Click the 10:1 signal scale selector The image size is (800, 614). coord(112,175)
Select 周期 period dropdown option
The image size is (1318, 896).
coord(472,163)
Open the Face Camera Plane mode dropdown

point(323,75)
---------------
--- GIVEN EXERCISE ---
Rewrite every row above, replacing "selector" with "switch" and leaving everything else unchanged.

--- SOLUTION TO THIS PROBLEM ---
Click the 10:1 signal scale switch The image size is (800, 614). coord(112,175)
Select 周期 period dropdown option
The image size is (1318, 896).
coord(472,163)
Open the Face Camera Plane mode dropdown

point(323,75)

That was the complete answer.